Download or read book An Introduction to Cultural Anthropology written by C. Nadia Seremetakis. This book was released on 2017-05-11. Available in PDF, EPUB and Kindle. Book excerpt: This book engages young scholars, teachers and students in a critical dialogue with past and present directions in cultural-historical studies. More particularly, it prepares prospective anthropologists, as well as readers interested in human cultures for understanding basic theoretical and methodological ethnographic principles and pursuing further what has been known as cultural anthropological perspectives. The book discusses key, field-based studies in the discipline and places them in dialogue with related studies in social history, linguistics, philosophy, literature, and photography, among others.
Download or read book Coming of Age in Second Life written by Tom Boellstorff. This book was released on 2015-08-25. Available in PDF, EPUB and Kindle. Book excerpt: Millions of people around the world today spend portions of their lives in online virtual worlds. Second Life is one of the largest of these virtual worlds. The residents of Second Life create communities, buy property and build homes, go to concerts, meet in bars, attend weddings and religious services, buy and sell virtual goods and services, find friendship, fall in love--the possibilities are endless, and all encountered through a computer screen. At the time of its initial publication in 2008, Coming of Age in Second Life was the first book of anthropology to examine this thriving alternate universe. Tom Boellstorff conducted more than two years of fieldwork in Second Life, living among and observing its residents in exactly the same way anthropologists traditionally have done to learn about cultures and social groups in the so-called real world. He conducted his research as the avatar "Tom Bukowski," and applied the rigorous methods of anthropology to study many facets of this new frontier of human life, including issues of gender, race, sex, money, conflict and antisocial behavior, the construction of place and time, and the interplay of self and group. Coming of Age in Second Life shows how virtual worlds can change ideas about identity and society. Bringing anthropology into territory never before studied, this book demonstrates that in some ways humans have always been virtual, and that virtual worlds in all their rich complexity build upon a human capacity for culture that is as old as humanity itself. Now with a new preface in which the author places his book in light of the most recent transformations in online culture, Coming of Age in Second Life remains the classic ethnography of virtual worlds.
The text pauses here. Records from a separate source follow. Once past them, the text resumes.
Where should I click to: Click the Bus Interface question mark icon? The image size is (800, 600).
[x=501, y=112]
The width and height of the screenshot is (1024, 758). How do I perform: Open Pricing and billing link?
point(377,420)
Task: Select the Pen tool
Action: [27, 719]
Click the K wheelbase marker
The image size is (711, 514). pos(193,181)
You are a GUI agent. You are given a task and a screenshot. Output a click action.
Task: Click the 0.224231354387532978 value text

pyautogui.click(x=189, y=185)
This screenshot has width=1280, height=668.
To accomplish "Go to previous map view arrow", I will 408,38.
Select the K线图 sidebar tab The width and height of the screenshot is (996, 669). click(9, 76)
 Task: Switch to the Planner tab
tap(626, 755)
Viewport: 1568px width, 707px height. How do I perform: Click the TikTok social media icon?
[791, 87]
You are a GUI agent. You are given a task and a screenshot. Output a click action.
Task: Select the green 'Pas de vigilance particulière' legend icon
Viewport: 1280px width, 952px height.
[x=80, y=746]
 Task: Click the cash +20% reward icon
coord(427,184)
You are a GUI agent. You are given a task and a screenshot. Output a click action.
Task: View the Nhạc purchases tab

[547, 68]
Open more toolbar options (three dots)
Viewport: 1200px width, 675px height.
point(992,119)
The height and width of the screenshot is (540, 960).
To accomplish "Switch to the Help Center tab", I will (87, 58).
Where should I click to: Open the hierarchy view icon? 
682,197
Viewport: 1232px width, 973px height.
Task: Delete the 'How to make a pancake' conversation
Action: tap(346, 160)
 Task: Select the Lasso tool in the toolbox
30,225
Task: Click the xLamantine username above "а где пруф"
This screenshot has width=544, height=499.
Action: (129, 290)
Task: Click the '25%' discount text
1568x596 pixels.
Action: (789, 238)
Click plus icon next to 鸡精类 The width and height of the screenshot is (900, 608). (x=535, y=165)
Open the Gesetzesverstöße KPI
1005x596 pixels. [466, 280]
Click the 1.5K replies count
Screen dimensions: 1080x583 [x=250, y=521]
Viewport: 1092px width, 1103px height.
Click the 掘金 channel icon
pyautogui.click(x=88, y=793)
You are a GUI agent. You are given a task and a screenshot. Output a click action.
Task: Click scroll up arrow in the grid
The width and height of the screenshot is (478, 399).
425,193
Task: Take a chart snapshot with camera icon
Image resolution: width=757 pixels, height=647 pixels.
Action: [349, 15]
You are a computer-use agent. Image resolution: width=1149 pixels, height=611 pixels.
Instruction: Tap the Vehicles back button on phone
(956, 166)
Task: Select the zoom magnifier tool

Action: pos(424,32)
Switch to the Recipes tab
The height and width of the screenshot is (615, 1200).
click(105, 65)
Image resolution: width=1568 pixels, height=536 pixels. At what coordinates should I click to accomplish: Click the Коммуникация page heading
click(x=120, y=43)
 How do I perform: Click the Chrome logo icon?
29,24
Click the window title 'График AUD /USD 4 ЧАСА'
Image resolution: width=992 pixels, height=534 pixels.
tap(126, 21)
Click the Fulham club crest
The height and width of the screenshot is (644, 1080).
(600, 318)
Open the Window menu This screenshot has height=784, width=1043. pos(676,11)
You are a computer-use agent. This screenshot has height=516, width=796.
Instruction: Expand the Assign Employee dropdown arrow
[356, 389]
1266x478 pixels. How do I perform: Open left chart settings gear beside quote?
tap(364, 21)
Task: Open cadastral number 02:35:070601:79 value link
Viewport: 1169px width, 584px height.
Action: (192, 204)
Author :Philip K. Bock Release :1999 Genre :Ethnopsychology Kind :eBook Book Rating :/5 ( reviews)
Download or read book Rethinking Psychological Anthropology written by Philip K. Bock. This book was released on 1999. Available in PDF, EPUB and Kindle. Book excerpt: "In this introduction to an important field, Bock provides a critical account of the ways that anthropologists have used and misused psychological concepts in their studies of various societies. He argues that we must be aware of these past efforts and errors if we are to develop culturally sensitive ways of understanding the relationship of individuals to their societies. Starting with nineteenth-century studies of "primitive mentality," the book examines the school of culture and personality, including cross-cultural correlational studies, and continuing on to recent work on sociobiology, shamanism, self, and emotion. Relevant psychological concepts are explained as needed, and each approach is presented in its own terms before critical examination. " -- publisher.